Now, let's call the root of the second equation, $a'x^2 + b'x + c' = 0$, by the name 's'. So:
$a's^2 + b's + c' = 0$

The problem tells us that 'r' is the reciprocal of 's'. That's a fancy way of saying $r = 1/s$.

Now, let's substitute this $r = 1/s$ into our first equation:
$a(1/s)^2 + b(1/s) + c = 0$
This simplifies to:
$a/s^2 + b/s + c = 0$

To make this easier to work with, let's multiply the whole equation by $s^2$ (we can do this because 's' can't be zero, otherwise 'r' would be undefined):
$a + bs + cs^2 = 0$
We can rearrange this a little to look more like a standard quadratic equation:
$cs^2 + bs + a = 0$

Wow! Look what happened! We now have two equations that both have 's' as a root:
1) $cs^2 + bs + a = 0$
2) $a's^2 + b's + c' = 0$

Since 's' is a root for both these equations, it means 's' is a common root! Let's find the condition for this to happen. We can play around with these equations to find 's'.

Let's try to get rid of the $s^2$ term from both equations:
Multiply the first equation by $a'$: $ca's^2 + ba's + aa' = 0$
Multiply the second equation by $c$: $ca's^2 + cb's + cc' = 0$
Now, subtract the second new equation from the first new equation:
$(ca's^2 + ba's + aa') - (ca's^2 + cb's + cc') = 0 - 0$
$(ba' - cb')s + (aa' - cc') = 0$
From this, we can find what 's' is:
$(ba' - cb')s = -(aa' - cc')$
$s = (cc' - aa') / (ba' - cb')$ (Let's call this Result A)

Now, let's try to get rid of the 's' term instead:
Multiply the first equation by $b'$: $cb's^2 + bb's + ab' = 0$
Multiply the second equation by $b$: $a'bs^2 + bb's + cb = 0$
Now, subtract the second new equation from the first new equation:
$(cb's^2 + bb's + ab') - (a'bs^2 + bb's + cb) = 0 - 0$
$(cb' - a'b)s^2 + (ab' - cb) = 0$
From this, we can find what $s^2$ is:
$(cb' - a'b)s^2 = -(ab' - cb)$
$s^2 = (cb - ab') / (cb' - a'b)$ (Let's call this Result B)

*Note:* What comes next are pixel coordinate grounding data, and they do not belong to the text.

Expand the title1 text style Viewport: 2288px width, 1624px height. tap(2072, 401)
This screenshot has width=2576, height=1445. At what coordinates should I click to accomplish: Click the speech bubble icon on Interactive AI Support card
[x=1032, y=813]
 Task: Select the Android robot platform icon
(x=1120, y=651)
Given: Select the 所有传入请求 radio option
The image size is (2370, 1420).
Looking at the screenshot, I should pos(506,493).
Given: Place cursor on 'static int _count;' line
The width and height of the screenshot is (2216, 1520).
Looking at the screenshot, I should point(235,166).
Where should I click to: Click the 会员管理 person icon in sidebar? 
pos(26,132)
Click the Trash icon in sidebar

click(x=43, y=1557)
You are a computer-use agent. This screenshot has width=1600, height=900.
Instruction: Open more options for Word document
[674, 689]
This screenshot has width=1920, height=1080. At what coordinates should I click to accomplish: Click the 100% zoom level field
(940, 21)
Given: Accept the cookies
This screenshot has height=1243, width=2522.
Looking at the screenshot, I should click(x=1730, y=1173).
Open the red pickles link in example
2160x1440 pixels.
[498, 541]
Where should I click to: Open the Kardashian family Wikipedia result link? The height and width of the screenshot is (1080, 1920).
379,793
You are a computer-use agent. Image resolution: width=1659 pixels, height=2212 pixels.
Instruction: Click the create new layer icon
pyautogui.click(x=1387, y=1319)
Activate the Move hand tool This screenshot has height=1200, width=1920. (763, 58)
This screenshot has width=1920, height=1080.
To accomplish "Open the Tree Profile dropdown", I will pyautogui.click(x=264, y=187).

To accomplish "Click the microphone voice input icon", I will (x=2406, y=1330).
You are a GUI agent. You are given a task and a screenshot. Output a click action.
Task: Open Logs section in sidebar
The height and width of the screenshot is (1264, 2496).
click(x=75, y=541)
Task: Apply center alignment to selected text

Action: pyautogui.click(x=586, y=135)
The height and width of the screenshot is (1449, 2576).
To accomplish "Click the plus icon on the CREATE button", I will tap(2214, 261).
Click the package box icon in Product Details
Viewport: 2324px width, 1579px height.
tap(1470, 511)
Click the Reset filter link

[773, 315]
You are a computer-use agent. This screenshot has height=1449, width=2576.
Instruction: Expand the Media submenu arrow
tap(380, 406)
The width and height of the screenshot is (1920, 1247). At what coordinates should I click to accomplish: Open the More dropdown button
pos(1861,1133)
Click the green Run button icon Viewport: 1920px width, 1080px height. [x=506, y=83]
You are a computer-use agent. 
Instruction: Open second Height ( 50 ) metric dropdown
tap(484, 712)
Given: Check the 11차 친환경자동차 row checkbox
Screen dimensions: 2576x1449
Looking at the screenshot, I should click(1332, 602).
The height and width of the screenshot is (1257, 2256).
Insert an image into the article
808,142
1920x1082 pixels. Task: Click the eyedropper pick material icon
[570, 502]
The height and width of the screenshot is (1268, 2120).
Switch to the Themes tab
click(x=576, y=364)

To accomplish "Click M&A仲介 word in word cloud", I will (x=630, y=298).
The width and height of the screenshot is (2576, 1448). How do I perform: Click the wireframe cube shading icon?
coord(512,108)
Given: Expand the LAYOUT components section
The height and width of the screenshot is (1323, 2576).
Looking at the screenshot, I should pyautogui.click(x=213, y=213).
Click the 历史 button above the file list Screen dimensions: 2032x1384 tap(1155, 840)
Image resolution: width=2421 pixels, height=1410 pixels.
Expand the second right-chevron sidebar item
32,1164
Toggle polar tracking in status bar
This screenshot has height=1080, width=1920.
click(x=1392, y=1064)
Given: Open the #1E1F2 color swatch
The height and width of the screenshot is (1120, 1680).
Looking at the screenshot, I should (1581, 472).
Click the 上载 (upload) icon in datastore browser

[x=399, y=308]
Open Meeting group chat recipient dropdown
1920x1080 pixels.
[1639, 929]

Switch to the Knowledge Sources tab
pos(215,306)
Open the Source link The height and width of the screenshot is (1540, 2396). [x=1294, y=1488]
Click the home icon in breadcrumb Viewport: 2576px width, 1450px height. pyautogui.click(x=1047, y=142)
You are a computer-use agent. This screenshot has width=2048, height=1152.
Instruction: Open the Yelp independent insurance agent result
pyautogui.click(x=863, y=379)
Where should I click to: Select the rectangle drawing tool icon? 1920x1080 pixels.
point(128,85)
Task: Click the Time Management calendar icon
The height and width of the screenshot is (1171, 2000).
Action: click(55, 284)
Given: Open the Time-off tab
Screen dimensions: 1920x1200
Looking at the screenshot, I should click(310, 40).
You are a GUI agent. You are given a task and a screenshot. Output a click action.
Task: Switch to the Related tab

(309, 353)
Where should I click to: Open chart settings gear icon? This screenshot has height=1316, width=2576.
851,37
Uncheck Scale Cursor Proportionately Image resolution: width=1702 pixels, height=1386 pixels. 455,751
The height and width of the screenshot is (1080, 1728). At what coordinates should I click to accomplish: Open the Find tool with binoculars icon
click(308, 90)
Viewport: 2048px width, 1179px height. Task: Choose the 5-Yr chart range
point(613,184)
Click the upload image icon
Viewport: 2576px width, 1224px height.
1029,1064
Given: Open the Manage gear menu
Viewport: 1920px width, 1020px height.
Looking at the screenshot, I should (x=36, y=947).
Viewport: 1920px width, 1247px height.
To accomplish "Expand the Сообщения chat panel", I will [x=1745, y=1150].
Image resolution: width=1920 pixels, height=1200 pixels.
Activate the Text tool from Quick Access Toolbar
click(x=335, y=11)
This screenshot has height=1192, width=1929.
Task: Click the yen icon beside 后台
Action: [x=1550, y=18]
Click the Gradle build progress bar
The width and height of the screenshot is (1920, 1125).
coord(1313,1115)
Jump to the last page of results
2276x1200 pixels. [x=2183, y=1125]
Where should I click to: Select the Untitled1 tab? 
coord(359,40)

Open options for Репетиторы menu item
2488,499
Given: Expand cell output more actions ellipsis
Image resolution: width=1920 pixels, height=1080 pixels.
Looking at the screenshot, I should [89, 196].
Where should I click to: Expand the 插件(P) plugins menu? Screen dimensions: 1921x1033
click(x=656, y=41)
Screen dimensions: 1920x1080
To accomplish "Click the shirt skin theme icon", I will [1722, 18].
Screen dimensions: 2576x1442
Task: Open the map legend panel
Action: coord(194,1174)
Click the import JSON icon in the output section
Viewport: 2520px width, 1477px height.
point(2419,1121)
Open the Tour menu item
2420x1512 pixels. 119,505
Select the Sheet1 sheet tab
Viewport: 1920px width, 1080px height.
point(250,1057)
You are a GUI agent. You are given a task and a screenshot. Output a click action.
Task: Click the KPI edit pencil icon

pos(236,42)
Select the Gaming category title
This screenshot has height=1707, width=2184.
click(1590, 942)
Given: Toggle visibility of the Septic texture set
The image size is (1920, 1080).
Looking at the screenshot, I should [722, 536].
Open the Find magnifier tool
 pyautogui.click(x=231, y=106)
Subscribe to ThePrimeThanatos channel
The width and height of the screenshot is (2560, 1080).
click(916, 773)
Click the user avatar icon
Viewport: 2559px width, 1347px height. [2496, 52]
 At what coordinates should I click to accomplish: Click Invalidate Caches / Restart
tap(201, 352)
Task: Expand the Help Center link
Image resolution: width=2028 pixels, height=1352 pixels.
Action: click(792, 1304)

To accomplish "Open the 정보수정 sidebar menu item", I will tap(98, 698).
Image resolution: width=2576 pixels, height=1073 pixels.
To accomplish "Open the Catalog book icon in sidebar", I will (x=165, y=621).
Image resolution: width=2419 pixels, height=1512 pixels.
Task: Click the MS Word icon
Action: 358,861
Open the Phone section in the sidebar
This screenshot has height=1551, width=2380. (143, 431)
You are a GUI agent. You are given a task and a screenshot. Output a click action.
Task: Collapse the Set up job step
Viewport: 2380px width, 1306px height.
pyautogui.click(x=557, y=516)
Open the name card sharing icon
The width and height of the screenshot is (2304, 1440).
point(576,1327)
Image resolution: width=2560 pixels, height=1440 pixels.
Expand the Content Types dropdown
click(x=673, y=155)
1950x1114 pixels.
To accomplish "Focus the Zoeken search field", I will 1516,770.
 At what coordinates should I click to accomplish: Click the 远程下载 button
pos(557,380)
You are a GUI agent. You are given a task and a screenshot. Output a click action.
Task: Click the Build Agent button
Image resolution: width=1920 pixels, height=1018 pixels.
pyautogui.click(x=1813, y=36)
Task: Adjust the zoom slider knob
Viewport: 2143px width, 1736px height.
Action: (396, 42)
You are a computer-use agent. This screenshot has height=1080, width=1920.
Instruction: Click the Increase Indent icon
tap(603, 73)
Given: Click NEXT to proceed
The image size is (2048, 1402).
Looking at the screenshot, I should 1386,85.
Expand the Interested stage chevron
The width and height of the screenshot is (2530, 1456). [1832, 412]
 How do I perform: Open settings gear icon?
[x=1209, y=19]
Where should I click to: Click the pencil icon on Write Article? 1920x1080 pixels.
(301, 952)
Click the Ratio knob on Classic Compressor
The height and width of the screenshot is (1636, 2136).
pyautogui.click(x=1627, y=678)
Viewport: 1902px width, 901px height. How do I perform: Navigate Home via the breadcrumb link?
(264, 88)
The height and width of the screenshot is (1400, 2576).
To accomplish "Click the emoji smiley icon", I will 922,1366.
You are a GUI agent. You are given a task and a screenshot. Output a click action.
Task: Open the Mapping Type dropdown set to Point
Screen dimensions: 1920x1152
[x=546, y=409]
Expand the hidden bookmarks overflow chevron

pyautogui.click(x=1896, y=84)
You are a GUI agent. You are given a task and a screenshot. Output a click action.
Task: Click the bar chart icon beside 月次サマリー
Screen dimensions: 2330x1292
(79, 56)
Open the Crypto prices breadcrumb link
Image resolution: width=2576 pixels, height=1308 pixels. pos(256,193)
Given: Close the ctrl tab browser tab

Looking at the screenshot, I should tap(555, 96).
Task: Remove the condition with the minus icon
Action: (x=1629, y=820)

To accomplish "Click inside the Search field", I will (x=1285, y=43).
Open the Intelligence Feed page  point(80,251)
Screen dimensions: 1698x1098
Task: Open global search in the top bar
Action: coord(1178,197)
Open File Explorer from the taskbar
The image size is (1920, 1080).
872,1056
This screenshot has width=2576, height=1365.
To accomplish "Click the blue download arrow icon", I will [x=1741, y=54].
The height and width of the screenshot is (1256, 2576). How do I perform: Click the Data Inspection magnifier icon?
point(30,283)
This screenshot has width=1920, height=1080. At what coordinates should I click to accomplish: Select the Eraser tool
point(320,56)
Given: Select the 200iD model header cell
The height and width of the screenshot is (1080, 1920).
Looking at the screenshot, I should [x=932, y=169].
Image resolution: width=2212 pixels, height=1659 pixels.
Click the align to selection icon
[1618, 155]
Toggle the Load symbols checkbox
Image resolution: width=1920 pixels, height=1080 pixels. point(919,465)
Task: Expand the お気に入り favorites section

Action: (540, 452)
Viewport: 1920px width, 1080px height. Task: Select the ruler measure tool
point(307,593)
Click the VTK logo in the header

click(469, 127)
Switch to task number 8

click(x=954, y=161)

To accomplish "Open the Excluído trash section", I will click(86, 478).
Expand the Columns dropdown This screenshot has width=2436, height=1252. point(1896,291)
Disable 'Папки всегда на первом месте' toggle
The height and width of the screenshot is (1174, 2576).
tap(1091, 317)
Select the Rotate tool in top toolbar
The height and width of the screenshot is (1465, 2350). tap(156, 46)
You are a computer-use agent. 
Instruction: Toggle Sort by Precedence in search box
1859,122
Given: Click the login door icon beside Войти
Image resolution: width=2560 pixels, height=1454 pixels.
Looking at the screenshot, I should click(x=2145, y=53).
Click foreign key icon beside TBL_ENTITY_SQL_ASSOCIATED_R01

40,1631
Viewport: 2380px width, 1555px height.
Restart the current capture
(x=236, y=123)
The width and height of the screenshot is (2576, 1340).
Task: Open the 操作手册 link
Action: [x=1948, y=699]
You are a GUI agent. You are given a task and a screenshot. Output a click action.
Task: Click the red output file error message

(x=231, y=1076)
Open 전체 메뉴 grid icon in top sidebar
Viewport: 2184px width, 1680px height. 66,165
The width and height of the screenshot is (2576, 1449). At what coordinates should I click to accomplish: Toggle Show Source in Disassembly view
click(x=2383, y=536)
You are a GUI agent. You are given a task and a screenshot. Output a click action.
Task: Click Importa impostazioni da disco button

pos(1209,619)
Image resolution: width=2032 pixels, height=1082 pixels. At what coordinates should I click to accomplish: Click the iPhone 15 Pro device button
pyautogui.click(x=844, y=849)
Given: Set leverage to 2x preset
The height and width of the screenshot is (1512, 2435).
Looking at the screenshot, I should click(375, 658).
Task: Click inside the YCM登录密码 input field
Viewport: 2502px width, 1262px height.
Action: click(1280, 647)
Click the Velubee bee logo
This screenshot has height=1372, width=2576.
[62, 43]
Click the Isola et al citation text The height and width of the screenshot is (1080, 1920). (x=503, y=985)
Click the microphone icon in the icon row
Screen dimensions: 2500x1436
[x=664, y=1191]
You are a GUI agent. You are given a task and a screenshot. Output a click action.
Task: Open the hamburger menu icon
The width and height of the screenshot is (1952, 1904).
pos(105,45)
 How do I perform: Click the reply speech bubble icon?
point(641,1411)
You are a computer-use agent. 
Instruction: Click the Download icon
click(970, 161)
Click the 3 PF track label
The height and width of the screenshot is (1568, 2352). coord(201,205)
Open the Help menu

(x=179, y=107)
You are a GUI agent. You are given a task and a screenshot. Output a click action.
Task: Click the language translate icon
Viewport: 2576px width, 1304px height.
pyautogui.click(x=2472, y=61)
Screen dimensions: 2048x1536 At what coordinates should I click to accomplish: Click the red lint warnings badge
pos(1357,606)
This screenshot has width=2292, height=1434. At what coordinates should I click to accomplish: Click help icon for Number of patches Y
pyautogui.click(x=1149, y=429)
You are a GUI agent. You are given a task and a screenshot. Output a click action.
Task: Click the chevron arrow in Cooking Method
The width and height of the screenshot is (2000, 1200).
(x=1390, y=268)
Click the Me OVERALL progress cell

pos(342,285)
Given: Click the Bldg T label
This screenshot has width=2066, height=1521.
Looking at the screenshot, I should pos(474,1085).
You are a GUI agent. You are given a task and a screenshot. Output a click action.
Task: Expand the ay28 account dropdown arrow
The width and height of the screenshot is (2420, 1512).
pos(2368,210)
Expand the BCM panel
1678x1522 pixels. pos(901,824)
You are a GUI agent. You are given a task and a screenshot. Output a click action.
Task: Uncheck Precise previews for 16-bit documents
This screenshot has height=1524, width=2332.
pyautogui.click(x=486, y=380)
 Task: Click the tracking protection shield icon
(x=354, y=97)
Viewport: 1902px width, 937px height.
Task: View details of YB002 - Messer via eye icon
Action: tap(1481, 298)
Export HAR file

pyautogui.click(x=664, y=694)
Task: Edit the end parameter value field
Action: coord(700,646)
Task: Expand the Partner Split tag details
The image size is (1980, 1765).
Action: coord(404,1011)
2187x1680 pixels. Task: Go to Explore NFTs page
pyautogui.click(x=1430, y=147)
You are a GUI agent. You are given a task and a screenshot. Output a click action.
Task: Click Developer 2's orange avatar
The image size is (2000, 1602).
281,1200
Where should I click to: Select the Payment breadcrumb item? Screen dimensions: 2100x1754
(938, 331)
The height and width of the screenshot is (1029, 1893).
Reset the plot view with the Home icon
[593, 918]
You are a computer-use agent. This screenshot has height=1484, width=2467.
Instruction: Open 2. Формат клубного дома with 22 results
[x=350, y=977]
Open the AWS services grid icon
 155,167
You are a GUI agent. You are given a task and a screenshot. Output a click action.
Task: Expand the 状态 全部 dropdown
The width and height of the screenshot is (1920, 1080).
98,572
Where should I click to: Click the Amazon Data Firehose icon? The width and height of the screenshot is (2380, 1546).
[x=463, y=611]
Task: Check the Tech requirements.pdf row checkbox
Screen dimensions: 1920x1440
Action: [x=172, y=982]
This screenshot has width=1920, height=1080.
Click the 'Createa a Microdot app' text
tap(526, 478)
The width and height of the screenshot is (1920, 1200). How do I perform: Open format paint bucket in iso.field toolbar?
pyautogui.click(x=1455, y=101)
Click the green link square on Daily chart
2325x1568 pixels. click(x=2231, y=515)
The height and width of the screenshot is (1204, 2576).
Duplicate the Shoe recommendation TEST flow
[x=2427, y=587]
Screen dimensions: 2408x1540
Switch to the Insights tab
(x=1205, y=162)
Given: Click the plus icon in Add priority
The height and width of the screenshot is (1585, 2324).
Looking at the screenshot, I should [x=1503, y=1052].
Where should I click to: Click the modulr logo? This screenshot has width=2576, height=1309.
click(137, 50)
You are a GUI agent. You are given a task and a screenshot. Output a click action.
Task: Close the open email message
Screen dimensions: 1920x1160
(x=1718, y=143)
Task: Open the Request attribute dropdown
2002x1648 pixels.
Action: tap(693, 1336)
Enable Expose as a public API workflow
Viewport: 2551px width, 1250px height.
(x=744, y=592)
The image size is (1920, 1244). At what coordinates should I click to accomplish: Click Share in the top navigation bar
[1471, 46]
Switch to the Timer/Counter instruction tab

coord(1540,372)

Since we have 's' from Result A, we can square it and it should be equal to $s^2$ from Result B!
So, $[ (cc' - aa') / (ba' - cb') ]^2 = (cb - ab') / (cb' - a'b)$
$(cc' - aa')^2 / (ba' - cb')^2 = (cb - ab') / (cb' - a'b)$

Notice that $(ba' - cb')^2$ is the same as $(cb' - a'b)^2$. Also, $(cb - ab')$ is the negative of $(ab' - cb)$.
So let's rewrite it carefully:
$(cc' - aa')^2 / (cb' - a'b)^2 = -(ab' - cb) / (cb' - a'b)$

Now, let's multiply both sides by $(cb' - a'b)^2$:
$(cc' - aa')^2 = -(ab' - cb) \times (cb' - a'b)$
$(cc' - aa')^2 = (cb - ab') \times (a'b - cb')$ (I just swapped the minus sign to flip one of the terms)

We can also write this as:
$(ab' - bc')(ba' - cb') = (cc' - aa')^2$
This is the condition we were looking for! It tells us exactly when a root of the first equation is the reciprocal of a root of the second equation.